Can a Gedae application be fault tolerant?
One requirement for many embedded systems is to carry out Built In Test of the underlying hardware resources and, when a hardware fault is identified, to remap the application while on line to exclude the faulty hardware.
In a final stand-alone Gedae application would these issues need to be addressed by other appropriate control software, produced outside the Gedae environment and operating 'above' the Gedae command program interface, or is it possible to address both of these issues through appropriate flow graph design? That is:
- Is it possible to perform Built In Test using portions of a flow-graph to manipulate status data, derived from the underlying operating system or hardware?
- Is it possible to enable reconfigurability using appropriately designed flow-graphs, with redundant processing threads which can be switched in/out using valves?
Discussion
Gedae supports implementing fault tolerance and isolation using either command programs or Gedae flow graphs. The solution that we will use in both cases has a health check task running on each processor and that information is being reported to a central processor that is controlling the application. The application decides after some period of not hearing from an embedded processor that it is dead and reassigns its duties to a spare processor. The solutions described are the two extremes. The first does everything in a command program. The second does everything on the embedded system. Of course there are intermediate solutions which are a mix of the two solutions presented.

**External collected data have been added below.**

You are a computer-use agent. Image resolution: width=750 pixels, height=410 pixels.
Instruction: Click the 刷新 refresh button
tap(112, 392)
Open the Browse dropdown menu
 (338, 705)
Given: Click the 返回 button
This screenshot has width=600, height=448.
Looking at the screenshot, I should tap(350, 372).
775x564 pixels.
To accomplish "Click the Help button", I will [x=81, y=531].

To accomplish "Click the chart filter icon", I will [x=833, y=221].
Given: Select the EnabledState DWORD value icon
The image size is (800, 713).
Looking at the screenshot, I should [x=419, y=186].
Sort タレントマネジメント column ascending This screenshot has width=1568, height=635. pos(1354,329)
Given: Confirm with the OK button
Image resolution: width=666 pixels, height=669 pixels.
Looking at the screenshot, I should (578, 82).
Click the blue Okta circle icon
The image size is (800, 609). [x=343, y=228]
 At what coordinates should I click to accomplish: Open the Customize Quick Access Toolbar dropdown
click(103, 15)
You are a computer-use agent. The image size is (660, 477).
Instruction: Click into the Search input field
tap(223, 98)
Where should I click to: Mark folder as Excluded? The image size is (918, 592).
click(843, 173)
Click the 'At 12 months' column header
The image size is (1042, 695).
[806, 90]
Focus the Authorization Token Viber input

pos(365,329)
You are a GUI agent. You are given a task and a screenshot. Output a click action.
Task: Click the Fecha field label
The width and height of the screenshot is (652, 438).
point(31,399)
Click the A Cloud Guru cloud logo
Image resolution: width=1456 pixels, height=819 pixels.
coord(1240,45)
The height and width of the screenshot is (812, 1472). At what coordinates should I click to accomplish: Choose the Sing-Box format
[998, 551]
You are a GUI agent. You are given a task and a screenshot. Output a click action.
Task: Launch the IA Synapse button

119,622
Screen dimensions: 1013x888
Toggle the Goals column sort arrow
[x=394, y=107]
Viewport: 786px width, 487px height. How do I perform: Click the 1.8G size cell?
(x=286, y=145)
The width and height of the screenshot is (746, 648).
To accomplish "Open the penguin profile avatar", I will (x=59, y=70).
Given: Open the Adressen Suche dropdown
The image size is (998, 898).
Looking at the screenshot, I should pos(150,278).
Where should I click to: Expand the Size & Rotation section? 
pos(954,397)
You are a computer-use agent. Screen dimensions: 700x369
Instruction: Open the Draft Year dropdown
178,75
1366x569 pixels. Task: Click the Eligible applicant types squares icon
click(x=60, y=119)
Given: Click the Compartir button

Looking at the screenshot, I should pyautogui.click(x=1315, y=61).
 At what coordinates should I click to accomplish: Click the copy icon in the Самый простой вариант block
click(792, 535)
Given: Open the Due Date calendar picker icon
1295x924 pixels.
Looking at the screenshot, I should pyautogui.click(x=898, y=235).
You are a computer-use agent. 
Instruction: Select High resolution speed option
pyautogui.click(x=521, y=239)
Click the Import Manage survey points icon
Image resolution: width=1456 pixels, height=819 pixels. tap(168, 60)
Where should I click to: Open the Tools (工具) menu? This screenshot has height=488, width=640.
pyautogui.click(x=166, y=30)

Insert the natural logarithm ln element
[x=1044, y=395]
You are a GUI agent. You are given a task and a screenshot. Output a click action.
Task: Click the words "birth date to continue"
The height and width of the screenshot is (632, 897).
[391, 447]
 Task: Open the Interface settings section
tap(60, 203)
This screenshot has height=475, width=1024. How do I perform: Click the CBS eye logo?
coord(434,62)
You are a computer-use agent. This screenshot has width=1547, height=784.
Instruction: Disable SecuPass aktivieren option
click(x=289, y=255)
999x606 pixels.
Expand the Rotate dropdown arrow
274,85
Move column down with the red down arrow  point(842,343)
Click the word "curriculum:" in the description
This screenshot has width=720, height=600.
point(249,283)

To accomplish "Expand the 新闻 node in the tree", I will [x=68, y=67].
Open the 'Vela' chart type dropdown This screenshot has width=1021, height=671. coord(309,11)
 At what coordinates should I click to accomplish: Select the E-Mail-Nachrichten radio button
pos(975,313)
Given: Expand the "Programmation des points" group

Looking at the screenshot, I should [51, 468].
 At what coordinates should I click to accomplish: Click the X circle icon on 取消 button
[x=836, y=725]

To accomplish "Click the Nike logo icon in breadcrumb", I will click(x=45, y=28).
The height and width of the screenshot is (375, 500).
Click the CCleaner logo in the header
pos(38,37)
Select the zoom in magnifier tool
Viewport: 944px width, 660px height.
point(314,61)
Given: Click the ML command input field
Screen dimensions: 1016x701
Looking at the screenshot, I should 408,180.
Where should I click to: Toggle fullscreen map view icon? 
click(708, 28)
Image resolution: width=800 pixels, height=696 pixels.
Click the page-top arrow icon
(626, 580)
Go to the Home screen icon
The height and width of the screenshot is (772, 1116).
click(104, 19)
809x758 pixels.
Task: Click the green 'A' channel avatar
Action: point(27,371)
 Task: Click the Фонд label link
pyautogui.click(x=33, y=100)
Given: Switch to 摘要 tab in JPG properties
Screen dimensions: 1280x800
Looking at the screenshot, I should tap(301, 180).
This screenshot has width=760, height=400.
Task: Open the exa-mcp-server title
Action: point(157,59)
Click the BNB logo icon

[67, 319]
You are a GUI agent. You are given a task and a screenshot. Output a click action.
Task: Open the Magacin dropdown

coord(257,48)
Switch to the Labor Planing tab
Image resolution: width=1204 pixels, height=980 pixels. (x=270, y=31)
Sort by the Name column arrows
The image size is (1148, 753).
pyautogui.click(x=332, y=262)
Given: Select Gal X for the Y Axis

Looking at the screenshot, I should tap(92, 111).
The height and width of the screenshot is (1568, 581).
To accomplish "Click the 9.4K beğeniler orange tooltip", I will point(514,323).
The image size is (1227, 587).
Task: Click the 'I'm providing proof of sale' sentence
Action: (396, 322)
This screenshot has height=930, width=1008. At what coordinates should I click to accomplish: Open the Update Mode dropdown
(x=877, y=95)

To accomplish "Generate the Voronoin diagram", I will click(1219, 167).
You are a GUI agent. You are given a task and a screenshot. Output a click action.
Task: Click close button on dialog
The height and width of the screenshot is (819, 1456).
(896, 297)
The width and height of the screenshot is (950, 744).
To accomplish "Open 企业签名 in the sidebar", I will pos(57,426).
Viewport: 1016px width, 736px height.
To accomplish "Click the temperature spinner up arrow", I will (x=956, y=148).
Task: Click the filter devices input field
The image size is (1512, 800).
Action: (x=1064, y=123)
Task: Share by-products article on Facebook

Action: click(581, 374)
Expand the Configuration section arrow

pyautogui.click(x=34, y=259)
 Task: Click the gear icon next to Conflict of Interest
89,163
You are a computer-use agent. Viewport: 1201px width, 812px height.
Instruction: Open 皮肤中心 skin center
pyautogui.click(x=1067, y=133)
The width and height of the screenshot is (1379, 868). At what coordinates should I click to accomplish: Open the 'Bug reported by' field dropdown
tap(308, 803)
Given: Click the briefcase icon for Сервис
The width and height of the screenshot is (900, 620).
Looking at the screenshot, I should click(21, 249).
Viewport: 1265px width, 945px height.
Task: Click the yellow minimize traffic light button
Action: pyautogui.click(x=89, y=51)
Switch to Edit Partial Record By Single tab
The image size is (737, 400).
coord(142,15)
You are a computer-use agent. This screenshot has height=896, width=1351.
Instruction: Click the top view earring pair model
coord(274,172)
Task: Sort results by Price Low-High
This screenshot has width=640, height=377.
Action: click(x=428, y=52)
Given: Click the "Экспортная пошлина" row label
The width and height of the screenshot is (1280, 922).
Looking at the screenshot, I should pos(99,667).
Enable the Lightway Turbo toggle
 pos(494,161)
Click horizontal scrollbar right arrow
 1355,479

Using the Gedae Command Program Interface
Figure 1 is an illustration of a system that uses a command program and multiple launch packages and health check tasks that were developed outside of Gedae . The command program is monitoring the health of each embedded processor by querying a health check task that is running on the processor. Alternatively, the health check task could report back on a periodic basis and the command program could monitor those reports. Since the health check and Gedae launch package tasks are separate tasks, it is necessary to have a multitasking OS running on the embedded processor. When the command program determines that a processor has failed then it disconnects that processor, starts a launch package on a spare processor, and reconnects the source to the new launch package. The sequence of operations is:
- Recognize that an embedded processor (Processor 2 in Figure 2) is not replying.
- Disconnect the command program from the health check process.
- Disconnect the data source from the Gedae launch package running on the nonresponsive processor.
- Load launch package 2 on the spare processor.
- Connect the data source to the new launch package.
- Start the new launch package.
The result is illustrated in Figure 2.


Using a Gedae Graph
Figure 3 is a flow graph that shows how one might implement fault detection and isolation within a Gedae flow graph. The same graph is annotated in Figure 4 to show how the graph would be mapped to processors. The function box Sink has logic in it that feeds back information to the controller indicating that a data set has been successfully processed. The function box Control monitors the health check inputs to determine if any processors are not responding. Of course there is the double check to see if the Sink box has reported success. The Control box will hold the data set on the input until the Sink box has reported the completion of processing. It will then discard that data set. If the Control box determines that a processor is not responding then it will reassign any data sets that were assigned to that processor to another processor. Notice that in this scheme all the mode processors are really on equal status. There are simply enough of them to make sure that even with the loss of 1 or 2 or N of them there is still sufficient processing power to maintain the required throughput. This scheme is dependent on the source and sink processors not failing. Other schemes can be developed that provide redundant source and sink processors, and improved fault tolerance.
Currently the valves/merge combinations cannot be distributed so they would be replaced with nondeterministic boxes that are available in the core Gedae library.
Using a Gedae Graph
Generally using a command program will be more cumbersome and slower but will use less program memory. Generally using a Gedae graph will provide for quicker isolation but will use additional memory. The biggest difference in the implementations is that the command program will load and unload smaller launch packages whereas the Gedae graph will contain all the necessary code. Of course, loading and unloading launch packages and making and breaking connections is more time consuming than switching between code that is resident in memory.